● **Passage provided**
>> begin

# axiom 8 wt



## Ish (Oct 30, 2008)

anyone have a tfo axiom 8 wt in good condition they want to part with?

sell or trade for something?



thanks.


----------



## southpaw (Feb 25, 2009)

I gots a pretty much brand spanking new one. Only casted in my yard a couple of times. PM me if you're interested. I may be interested in selling or a trade depending on what you got. I can post up some pics if you'd like, but it's just a rod.


----------



## Ish (Oct 30, 2008)

yes, gimme a sec...


----------



## Joe. T. (Jun 7, 2008)

did you find one?


----------



## karstopo (Jun 29, 2009)

Right, mine is far from perfect. Has some corrosion on the stripping guides. The reel seat threads aren't perfect. I'm not really itching to sell it, but it's not my go to set up for sure. I keep thinking I'll use it and think it's great or some friend will come along and have to have it. Right now, the BVK 8 wt is what I go to when I want to wade and need a 9'ft 8wt Rod. Inshore, I tend to like shorter and/or lighter set ups when standing in a boat or kayak. I'm likely to use my 10 wt for nearshore or close offshore shots at whatever, jacks, triple tail. 

I've never sold a rod. I've given one away, but that was for a very nice service rendered. The axiom seems even faster than the BVK. I think TFO discontinued the Axiom, but I could be wrong. I tend to think that if my cast gets better, I might appreciate the Axiom more. I haven't brought it out in a while. Maybe I should and see how it feels.


----------



## Ish (Oct 30, 2008)

Joe. T. said:


> did you find one?


yes i did.

thank you.


----------

>> end

● **Aim of the exercise**
Sum up the forum thread about the Axiom 8 wt rod in two sentences.

[Stored records]
>> begin

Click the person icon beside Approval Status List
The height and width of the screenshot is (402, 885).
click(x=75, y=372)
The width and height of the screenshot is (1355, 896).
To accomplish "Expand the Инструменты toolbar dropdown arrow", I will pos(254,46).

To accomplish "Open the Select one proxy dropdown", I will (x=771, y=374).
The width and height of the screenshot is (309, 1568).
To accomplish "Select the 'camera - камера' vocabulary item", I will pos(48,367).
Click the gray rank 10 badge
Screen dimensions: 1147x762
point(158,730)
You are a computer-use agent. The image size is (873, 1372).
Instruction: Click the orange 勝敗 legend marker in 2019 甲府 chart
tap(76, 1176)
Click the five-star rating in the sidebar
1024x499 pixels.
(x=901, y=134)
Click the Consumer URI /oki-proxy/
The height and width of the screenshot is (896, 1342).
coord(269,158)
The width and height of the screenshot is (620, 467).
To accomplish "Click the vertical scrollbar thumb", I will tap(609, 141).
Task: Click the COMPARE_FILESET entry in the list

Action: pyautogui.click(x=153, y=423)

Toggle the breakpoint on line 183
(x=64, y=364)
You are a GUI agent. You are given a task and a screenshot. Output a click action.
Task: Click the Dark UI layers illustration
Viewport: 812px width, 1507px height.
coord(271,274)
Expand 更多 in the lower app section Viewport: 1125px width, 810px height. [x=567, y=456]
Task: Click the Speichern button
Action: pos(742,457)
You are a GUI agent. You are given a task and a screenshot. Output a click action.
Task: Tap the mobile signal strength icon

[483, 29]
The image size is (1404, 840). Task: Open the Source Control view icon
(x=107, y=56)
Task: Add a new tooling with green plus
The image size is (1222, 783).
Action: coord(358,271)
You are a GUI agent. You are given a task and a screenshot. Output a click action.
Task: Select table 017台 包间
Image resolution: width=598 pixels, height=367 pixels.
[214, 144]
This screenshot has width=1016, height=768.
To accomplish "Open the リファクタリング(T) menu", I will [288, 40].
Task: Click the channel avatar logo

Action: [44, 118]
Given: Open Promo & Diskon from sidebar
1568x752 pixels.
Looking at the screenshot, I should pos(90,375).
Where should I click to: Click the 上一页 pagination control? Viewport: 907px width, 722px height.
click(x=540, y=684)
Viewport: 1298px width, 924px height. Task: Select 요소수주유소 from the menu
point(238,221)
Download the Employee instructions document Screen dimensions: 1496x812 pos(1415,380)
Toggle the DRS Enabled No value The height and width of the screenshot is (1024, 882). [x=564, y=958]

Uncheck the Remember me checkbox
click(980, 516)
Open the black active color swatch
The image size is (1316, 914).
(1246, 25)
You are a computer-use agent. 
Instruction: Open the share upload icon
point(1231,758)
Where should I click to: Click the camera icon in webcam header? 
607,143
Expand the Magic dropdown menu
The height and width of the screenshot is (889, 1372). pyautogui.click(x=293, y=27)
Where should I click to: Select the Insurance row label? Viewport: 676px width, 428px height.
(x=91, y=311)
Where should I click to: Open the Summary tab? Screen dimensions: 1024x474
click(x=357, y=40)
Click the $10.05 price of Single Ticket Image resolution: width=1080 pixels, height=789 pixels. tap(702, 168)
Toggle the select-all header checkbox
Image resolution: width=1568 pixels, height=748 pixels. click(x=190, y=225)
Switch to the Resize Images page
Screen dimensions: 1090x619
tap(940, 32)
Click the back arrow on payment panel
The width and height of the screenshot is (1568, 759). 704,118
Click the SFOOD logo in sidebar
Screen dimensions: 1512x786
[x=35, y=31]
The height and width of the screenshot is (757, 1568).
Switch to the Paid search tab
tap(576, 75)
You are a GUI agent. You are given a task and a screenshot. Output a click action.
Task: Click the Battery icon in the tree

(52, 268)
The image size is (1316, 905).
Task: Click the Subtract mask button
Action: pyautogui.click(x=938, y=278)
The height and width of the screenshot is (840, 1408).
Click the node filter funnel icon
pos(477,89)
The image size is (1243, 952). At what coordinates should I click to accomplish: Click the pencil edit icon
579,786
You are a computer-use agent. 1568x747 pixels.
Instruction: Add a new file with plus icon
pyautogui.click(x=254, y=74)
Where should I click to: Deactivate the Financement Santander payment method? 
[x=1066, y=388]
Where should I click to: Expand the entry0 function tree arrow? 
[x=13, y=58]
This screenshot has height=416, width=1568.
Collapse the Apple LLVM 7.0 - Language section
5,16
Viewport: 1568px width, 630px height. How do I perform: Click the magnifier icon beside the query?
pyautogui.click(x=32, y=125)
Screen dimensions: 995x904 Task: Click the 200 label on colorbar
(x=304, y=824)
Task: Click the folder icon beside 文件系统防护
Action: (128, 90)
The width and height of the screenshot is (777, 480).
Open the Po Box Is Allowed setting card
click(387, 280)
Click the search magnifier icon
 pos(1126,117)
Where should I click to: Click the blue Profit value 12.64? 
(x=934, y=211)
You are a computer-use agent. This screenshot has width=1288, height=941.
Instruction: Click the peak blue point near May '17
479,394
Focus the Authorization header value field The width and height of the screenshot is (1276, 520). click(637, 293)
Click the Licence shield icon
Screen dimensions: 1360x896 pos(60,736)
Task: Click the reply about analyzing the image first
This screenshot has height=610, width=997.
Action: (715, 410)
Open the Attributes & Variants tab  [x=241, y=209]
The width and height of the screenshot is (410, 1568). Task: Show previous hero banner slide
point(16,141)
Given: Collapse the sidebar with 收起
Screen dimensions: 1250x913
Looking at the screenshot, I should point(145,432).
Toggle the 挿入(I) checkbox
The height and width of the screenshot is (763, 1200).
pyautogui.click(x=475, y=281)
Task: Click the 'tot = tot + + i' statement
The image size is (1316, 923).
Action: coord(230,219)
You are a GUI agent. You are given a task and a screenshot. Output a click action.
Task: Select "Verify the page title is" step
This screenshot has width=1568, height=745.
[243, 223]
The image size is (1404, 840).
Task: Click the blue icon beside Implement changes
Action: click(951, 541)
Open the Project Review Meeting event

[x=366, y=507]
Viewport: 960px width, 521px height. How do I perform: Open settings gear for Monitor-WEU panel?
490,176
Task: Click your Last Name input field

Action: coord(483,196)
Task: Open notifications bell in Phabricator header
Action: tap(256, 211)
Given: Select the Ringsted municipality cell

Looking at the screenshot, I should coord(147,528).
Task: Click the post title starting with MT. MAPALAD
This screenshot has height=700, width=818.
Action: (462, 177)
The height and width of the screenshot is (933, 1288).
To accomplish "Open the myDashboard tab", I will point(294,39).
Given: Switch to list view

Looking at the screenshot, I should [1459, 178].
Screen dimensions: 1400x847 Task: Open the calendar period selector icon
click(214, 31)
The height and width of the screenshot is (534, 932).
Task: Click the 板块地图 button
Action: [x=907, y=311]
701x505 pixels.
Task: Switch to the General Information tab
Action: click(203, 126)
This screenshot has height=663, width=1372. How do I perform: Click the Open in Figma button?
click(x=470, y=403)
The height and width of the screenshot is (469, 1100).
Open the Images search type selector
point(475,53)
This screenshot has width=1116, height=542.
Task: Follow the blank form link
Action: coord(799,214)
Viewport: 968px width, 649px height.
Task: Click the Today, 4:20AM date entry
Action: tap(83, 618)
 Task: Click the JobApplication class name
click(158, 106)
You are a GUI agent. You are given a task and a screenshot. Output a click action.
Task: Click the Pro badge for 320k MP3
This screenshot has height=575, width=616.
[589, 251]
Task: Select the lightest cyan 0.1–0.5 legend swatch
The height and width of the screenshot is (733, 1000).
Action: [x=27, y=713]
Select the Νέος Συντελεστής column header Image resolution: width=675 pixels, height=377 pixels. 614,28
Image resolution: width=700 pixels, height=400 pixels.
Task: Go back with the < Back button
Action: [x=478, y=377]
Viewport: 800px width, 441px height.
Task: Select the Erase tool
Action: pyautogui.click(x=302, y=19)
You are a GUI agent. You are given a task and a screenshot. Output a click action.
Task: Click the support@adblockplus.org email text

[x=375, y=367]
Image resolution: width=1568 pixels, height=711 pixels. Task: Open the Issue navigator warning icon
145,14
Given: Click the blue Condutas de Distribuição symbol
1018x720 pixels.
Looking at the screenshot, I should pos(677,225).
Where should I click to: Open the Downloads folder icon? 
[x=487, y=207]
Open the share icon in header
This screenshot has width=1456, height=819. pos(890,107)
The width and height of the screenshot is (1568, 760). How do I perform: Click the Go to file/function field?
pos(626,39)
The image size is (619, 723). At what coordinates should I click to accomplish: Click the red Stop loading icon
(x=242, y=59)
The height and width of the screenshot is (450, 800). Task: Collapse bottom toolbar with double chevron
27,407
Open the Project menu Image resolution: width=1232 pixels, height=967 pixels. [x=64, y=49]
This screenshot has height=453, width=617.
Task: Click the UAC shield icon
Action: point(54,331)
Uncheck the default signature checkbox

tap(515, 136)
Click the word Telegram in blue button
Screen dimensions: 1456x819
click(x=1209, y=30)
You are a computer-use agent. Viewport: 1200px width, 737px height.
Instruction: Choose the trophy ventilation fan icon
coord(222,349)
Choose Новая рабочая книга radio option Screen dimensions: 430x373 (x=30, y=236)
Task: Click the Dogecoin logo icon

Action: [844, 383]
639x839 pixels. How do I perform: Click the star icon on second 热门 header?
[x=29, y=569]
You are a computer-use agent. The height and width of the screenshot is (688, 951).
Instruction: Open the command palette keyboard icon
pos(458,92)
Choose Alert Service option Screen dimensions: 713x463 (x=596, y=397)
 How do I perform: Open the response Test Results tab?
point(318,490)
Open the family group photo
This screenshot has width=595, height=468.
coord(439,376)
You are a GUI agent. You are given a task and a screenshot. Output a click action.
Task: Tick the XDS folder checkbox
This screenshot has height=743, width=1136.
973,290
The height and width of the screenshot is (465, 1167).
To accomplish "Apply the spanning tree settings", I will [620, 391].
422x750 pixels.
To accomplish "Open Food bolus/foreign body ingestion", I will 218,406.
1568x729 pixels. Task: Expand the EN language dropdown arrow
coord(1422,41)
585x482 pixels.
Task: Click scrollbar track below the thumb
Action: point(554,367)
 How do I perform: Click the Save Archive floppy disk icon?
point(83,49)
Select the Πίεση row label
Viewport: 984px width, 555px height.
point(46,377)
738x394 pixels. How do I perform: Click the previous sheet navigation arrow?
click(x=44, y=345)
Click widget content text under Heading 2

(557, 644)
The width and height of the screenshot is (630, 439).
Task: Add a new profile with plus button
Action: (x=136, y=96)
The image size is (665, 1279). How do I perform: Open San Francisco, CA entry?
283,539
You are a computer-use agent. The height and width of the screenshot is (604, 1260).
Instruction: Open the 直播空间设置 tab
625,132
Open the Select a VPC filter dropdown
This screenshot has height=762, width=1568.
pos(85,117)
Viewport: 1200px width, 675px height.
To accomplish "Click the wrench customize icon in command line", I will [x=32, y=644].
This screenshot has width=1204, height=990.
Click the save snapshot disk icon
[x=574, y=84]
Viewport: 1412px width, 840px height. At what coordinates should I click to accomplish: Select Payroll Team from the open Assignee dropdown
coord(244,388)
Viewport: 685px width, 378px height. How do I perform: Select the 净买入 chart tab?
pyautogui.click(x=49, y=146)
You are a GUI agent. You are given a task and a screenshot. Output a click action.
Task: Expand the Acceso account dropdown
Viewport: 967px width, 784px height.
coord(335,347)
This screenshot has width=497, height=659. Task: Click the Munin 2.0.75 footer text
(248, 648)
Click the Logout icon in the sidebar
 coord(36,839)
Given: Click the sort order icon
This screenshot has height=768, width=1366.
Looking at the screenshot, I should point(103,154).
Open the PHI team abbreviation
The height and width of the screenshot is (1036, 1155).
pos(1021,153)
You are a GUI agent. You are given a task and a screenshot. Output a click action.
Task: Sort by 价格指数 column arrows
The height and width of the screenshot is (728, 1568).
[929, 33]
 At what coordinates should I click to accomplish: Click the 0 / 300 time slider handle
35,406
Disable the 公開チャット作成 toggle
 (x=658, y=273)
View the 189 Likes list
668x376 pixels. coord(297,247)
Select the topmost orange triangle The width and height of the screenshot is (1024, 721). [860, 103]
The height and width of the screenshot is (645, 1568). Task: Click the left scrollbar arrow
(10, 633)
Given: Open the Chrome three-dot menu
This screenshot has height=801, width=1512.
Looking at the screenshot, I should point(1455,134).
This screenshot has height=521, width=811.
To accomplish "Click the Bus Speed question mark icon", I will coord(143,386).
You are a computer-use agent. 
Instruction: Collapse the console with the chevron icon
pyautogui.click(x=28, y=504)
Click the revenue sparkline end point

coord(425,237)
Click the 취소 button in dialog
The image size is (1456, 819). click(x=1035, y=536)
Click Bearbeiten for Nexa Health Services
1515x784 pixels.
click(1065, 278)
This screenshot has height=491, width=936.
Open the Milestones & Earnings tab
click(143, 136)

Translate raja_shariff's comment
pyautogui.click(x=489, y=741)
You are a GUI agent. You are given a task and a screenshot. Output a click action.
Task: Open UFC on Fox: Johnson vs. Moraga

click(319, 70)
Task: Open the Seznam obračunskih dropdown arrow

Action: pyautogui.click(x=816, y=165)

>> end

● **Complete output**
Ish asked whether anyone had a TFO Axiom 8 wt in good condition to sell or trade, and southpaw offered a nearly new one that had only been cast in a yard a couple of times. Karstopo described a rod that was far from perfect and not really for sale, and when Joe. T. asked whether Ish had found one, Ish said yes.